Doing MORE with LESS. Getting Help from Big Solution Providers.

One advantage large businesses have over small businesses is that they have more money, thus more resources and can do more things than their smaller competition can. For example, if a small business works with Wal-Mart, they must confirm to Wal-Mart’s demanding standards of packing, shipping, logistics, and more. For a larger business this is no problem, but many smaller businesses don’t have the staff to please one customer and their other customers.
Think about manufacturing. Dell, Ford and other large companies have their own problems.
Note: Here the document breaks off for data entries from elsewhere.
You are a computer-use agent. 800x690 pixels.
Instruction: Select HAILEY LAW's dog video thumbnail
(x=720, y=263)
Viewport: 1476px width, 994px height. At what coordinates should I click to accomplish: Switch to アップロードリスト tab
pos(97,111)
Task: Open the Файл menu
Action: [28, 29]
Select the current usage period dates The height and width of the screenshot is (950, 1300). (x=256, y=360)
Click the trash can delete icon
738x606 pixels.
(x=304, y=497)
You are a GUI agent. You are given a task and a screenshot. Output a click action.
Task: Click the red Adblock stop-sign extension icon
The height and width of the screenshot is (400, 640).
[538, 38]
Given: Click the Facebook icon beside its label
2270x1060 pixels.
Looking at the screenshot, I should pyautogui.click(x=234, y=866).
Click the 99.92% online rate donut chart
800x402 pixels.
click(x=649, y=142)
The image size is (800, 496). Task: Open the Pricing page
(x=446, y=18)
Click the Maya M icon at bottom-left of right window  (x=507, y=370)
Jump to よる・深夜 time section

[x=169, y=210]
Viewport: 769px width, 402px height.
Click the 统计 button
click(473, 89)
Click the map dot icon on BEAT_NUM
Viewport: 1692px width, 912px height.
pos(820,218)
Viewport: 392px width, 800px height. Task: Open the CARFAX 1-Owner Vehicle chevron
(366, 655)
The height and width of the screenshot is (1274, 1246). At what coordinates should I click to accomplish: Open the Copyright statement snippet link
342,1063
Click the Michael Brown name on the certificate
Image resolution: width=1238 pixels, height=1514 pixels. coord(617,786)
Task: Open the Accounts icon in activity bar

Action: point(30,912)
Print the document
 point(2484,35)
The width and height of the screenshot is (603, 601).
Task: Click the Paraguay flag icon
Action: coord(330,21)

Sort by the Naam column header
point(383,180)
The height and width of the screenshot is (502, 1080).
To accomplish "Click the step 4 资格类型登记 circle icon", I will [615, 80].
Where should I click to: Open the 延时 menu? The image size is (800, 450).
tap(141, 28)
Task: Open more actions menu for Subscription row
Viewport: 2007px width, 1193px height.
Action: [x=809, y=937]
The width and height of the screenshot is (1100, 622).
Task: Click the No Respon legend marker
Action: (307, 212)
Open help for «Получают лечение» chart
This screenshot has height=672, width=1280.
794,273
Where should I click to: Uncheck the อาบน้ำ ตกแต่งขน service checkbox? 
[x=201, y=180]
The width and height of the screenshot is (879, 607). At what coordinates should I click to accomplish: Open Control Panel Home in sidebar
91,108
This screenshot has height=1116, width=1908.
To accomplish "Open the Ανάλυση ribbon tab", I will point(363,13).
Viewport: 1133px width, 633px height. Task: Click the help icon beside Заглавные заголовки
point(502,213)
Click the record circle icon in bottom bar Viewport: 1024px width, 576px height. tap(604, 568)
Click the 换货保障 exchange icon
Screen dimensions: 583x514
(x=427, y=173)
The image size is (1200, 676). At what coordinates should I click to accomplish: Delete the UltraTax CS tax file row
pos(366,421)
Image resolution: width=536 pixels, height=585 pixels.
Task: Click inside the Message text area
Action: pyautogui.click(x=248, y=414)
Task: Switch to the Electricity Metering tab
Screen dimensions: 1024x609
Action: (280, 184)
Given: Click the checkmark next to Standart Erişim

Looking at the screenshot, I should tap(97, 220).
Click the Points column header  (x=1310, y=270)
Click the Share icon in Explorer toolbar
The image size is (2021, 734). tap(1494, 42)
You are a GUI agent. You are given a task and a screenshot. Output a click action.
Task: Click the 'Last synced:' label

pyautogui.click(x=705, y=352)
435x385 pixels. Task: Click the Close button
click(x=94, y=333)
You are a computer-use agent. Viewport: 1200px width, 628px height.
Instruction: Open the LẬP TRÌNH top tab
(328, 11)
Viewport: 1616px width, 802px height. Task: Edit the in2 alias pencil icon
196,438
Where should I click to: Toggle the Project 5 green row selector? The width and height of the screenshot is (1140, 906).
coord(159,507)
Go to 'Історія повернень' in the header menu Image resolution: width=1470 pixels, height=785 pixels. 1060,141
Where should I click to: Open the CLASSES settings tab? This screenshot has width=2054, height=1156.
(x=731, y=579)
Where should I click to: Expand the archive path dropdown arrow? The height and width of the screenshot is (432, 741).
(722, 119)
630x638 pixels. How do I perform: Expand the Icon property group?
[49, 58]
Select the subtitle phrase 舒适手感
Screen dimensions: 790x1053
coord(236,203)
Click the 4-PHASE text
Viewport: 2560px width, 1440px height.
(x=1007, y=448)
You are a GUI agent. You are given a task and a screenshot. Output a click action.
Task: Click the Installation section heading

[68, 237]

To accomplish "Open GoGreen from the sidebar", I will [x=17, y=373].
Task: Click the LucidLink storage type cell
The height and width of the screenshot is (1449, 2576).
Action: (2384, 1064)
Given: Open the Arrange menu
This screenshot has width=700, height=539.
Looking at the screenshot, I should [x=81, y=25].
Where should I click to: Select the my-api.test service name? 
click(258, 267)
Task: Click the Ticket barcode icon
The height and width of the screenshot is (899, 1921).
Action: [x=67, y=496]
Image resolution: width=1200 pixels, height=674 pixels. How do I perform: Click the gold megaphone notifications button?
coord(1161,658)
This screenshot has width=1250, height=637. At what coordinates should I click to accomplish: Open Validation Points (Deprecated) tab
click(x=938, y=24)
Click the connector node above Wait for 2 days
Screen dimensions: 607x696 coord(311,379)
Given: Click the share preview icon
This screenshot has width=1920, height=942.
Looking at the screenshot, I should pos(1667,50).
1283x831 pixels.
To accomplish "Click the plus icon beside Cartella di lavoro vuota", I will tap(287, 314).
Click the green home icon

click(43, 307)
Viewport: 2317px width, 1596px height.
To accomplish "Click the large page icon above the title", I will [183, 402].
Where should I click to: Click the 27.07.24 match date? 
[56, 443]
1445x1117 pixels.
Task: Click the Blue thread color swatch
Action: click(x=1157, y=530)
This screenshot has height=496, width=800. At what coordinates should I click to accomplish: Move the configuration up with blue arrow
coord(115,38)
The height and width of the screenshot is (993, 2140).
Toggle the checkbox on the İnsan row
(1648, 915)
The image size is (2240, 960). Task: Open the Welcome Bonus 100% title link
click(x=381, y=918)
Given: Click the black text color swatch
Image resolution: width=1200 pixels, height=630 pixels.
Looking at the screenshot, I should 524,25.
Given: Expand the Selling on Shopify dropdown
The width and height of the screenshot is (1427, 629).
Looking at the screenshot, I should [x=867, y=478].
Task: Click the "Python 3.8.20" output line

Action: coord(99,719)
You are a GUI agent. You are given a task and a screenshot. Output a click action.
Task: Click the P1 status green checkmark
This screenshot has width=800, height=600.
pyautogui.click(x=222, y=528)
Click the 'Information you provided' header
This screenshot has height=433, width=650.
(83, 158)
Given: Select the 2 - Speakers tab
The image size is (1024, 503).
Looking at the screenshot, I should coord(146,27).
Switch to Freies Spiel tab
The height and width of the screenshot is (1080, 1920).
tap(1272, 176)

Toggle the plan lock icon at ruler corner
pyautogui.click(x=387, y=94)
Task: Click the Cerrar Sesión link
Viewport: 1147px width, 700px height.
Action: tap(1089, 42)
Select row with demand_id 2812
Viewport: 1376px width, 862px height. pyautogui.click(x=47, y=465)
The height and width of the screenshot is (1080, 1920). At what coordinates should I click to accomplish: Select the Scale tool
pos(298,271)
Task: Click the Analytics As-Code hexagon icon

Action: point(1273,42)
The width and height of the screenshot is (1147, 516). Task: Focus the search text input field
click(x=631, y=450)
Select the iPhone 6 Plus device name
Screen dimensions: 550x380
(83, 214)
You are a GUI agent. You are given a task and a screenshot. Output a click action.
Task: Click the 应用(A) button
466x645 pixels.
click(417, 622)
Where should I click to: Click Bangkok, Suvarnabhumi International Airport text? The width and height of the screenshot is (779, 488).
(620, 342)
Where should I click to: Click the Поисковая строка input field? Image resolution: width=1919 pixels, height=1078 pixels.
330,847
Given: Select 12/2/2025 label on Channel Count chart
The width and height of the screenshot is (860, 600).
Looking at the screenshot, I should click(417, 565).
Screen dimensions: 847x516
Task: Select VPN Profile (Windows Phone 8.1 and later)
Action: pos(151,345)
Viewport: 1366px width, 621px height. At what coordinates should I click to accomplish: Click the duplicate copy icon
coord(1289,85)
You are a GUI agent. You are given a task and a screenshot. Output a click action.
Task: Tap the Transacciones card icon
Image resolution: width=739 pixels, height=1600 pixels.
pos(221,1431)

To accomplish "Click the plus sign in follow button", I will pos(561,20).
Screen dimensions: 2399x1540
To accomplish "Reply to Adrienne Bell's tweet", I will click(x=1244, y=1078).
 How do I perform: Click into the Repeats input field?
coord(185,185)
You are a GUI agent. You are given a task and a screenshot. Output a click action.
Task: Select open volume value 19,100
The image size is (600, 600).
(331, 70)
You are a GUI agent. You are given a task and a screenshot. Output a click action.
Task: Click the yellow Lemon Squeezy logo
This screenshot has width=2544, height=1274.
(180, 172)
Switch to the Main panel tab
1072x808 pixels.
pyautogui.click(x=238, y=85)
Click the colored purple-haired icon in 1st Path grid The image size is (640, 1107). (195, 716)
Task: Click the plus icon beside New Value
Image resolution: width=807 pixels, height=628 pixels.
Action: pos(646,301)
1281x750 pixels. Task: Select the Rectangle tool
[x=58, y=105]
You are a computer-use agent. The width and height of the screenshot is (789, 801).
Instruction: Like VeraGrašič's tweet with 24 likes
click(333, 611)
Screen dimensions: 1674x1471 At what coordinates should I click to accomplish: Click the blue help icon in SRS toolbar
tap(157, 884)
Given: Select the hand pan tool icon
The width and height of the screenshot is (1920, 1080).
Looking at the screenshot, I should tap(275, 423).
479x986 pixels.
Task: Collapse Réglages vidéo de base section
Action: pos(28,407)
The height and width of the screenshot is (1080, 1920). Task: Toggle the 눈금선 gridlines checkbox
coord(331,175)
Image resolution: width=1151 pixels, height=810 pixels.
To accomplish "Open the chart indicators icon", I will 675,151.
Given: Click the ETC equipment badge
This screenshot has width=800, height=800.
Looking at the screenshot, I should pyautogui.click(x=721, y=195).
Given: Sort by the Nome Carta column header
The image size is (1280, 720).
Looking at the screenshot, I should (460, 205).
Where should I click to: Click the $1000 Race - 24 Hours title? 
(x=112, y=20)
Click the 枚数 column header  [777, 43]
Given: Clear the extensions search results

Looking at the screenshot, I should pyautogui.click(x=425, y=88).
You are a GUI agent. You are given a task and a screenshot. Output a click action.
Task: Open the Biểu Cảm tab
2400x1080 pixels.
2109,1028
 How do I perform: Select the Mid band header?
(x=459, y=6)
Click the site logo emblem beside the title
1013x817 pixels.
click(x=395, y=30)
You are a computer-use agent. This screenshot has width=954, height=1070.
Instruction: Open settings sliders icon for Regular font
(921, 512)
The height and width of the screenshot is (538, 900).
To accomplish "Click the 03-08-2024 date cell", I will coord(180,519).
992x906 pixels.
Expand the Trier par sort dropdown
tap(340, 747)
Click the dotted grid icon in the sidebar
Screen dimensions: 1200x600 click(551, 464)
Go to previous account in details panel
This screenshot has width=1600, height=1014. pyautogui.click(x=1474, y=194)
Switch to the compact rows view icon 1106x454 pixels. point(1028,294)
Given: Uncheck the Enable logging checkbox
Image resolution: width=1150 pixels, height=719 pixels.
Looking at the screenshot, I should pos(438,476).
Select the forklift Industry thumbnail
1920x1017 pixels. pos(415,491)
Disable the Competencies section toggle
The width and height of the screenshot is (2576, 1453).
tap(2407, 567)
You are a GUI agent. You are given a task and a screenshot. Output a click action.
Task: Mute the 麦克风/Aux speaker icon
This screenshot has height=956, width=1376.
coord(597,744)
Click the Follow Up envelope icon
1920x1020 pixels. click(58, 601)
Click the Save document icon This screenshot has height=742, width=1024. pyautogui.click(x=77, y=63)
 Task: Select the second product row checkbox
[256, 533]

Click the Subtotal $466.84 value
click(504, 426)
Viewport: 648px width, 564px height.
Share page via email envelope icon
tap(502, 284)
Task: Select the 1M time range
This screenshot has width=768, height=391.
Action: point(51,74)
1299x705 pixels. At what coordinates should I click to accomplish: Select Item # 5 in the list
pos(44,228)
Imagine the problems a smaller businesses could face in navigating manufacturing operations with a small staff.
SAP, UPS and other companies have solutions to help smaller businesses do MUCH more with less.
Fortune Small Business writes Once upon a time it was easy to tell the difference between a small business and a large competitor: Big firms had access to more capital, diverse markets, better technology, and economies of scale; small companies had to make do with whatever they could afford. But as technology has advanced, that distinction has blurred. Just as mainframe computers gave way to cheap PCs on every desk, Yellow Pages ads are being replaced by low-cost websites, and regional sales forces by search terms purchased from Google and Yahoo. Harvard Business School professor Clayton Christensen cites overnight shipping as another of history’s great leveler, giving smaller manufacturers the ability to send parts across the globe in less than a day and robbing big firms of a competitive advantage.
The past couple of years have ushered in a new wave of tools for entrepreneurs who want to play big, as software and service providers have begun to adapt their offerings-previously available only to large firms-for small businesses. “The attitude used to be, ‘We’re going to take this product we have for enterprise, strip out a lot of functionality, and small business is going to have to use it,'” says Chris Hazelton, senior analyst at IDC, an IT market-research firm based in Framingham, Mass. “Now companies are either building products specifically for small business or making the products modular so they’re lower-priced and scalable.”